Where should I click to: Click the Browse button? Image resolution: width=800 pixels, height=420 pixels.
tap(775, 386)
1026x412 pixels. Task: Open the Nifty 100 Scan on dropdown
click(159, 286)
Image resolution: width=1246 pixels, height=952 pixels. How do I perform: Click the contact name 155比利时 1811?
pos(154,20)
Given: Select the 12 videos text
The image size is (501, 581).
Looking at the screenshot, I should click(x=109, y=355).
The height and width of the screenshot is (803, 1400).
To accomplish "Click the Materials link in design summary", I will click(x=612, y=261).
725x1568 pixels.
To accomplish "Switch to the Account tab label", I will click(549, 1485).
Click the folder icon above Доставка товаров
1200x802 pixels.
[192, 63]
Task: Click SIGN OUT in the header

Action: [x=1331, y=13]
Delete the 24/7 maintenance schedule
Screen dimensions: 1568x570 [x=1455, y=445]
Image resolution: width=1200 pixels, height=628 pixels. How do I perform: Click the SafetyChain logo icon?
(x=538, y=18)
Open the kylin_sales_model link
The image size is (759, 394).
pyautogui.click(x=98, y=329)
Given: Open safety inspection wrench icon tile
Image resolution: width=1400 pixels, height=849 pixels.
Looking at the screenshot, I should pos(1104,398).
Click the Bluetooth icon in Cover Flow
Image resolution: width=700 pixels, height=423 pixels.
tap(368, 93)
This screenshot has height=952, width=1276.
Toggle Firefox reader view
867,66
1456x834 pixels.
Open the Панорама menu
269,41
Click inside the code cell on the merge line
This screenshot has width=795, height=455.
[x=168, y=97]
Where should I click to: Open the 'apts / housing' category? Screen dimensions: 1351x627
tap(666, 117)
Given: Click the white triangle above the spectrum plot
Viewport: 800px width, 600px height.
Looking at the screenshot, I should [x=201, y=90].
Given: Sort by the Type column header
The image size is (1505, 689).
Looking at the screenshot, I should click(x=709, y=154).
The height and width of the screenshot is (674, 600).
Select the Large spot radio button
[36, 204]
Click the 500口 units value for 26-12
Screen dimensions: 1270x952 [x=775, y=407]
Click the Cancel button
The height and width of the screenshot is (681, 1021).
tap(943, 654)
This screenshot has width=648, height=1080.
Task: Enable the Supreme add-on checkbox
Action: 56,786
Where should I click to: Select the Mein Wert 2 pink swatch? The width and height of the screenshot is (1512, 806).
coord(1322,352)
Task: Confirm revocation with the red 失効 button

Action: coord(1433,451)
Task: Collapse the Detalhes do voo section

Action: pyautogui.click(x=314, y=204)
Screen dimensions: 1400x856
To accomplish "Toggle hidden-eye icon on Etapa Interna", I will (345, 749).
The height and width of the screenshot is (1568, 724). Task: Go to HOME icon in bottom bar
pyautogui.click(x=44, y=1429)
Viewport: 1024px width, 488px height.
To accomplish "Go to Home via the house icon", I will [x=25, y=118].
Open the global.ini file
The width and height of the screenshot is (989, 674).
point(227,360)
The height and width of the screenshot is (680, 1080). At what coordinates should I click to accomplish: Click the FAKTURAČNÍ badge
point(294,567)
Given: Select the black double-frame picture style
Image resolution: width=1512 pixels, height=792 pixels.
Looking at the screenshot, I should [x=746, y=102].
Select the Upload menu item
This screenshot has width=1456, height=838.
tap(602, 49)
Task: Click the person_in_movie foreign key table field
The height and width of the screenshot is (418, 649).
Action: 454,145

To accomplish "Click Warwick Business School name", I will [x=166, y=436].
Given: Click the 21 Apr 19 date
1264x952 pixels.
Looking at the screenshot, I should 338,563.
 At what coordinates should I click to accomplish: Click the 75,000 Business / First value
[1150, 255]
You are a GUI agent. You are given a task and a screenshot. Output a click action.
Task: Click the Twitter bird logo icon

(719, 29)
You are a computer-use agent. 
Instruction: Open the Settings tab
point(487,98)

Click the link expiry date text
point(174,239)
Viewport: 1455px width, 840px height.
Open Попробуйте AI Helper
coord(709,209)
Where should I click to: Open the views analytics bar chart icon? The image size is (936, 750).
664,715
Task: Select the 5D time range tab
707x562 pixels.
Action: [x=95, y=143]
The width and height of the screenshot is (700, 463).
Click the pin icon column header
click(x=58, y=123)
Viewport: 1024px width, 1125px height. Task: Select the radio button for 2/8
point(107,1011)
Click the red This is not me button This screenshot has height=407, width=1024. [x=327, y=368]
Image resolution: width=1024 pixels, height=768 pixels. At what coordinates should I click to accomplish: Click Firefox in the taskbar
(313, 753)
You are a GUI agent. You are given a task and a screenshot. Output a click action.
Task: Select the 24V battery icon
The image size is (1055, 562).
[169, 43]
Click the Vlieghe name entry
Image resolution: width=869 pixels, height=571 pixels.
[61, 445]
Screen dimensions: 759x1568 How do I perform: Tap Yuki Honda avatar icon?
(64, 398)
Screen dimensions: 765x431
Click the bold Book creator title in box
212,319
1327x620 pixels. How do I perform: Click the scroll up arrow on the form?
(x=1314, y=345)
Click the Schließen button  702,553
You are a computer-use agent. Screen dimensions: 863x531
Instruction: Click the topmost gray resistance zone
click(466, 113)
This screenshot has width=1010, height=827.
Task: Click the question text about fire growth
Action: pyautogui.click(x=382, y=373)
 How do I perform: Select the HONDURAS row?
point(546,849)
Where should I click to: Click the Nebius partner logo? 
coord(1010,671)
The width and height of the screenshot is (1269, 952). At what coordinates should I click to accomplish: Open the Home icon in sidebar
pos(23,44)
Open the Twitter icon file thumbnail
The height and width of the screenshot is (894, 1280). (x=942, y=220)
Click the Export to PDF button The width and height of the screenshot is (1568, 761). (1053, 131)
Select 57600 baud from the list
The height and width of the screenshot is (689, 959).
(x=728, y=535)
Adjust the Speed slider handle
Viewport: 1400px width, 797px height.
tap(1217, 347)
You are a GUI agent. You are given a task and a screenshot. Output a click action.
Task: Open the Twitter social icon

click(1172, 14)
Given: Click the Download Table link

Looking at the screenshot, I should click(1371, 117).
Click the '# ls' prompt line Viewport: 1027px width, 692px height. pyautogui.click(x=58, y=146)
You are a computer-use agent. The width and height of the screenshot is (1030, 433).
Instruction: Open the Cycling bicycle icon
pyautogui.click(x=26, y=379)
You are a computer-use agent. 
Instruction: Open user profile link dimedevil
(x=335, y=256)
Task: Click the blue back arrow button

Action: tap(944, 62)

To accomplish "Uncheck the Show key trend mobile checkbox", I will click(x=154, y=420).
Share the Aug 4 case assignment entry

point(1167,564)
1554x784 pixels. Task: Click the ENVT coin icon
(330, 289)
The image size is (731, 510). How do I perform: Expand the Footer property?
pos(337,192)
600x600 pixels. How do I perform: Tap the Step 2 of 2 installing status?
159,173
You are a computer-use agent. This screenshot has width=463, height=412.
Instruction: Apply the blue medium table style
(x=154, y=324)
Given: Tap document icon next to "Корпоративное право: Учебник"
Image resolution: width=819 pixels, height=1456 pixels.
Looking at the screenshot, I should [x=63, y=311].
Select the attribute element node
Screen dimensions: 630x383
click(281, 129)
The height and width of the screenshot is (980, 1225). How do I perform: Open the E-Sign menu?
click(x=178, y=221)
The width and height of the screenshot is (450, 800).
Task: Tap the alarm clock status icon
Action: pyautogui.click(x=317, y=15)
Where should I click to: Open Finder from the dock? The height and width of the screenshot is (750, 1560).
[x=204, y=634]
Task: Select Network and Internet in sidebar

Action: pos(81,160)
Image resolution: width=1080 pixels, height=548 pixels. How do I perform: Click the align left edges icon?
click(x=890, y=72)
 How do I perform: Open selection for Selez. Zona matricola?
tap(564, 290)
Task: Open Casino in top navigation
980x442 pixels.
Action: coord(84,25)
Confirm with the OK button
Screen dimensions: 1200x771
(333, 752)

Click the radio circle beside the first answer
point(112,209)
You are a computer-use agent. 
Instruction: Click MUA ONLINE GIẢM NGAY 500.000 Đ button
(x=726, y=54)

* Assignment *
Restate word for word the lines in the material above from the one with "Click the '#" to the one with "Task: Open Casino in top navigation"; both of those lines count, and nothing else does.

* Result of this exercise *
Click the '# ls' prompt line Viewport: 1027px width, 692px height. pyautogui.click(x=58, y=146)
You are a computer-use agent. The width and height of the screenshot is (1030, 433).
Instruction: Open the Cycling bicycle icon
pyautogui.click(x=26, y=379)
You are a computer-use agent. 
Instruction: Open user profile link dimedevil
(x=335, y=256)
Task: Click the blue back arrow button

Action: tap(944, 62)

To accomplish "Uncheck the Show key trend mobile checkbox", I will click(x=154, y=420).
Share the Aug 4 case assignment entry

point(1167,564)
1554x784 pixels. Task: Click the ENVT coin icon
(330, 289)
The image size is (731, 510). How do I perform: Expand the Footer property?
pos(337,192)
600x600 pixels. How do I perform: Tap the Step 2 of 2 installing status?
159,173
You are a computer-use agent. This screenshot has width=463, height=412.
Instruction: Apply the blue medium table style
(x=154, y=324)
Given: Tap document icon next to "Корпоративное право: Учебник"
Image resolution: width=819 pixels, height=1456 pixels.
Looking at the screenshot, I should [x=63, y=311].
Select the attribute element node
Screen dimensions: 630x383
click(281, 129)
The height and width of the screenshot is (980, 1225). How do I perform: Open the E-Sign menu?
click(x=178, y=221)
The width and height of the screenshot is (450, 800).
Task: Tap the alarm clock status icon
Action: pyautogui.click(x=317, y=15)
Where should I click to: Open Finder from the dock? The height and width of the screenshot is (750, 1560).
[x=204, y=634]
Task: Select Network and Internet in sidebar

Action: pos(81,160)
Image resolution: width=1080 pixels, height=548 pixels. How do I perform: Click the align left edges icon?
click(x=890, y=72)
 How do I perform: Open selection for Selez. Zona matricola?
tap(564, 290)
Task: Open Casino in top navigation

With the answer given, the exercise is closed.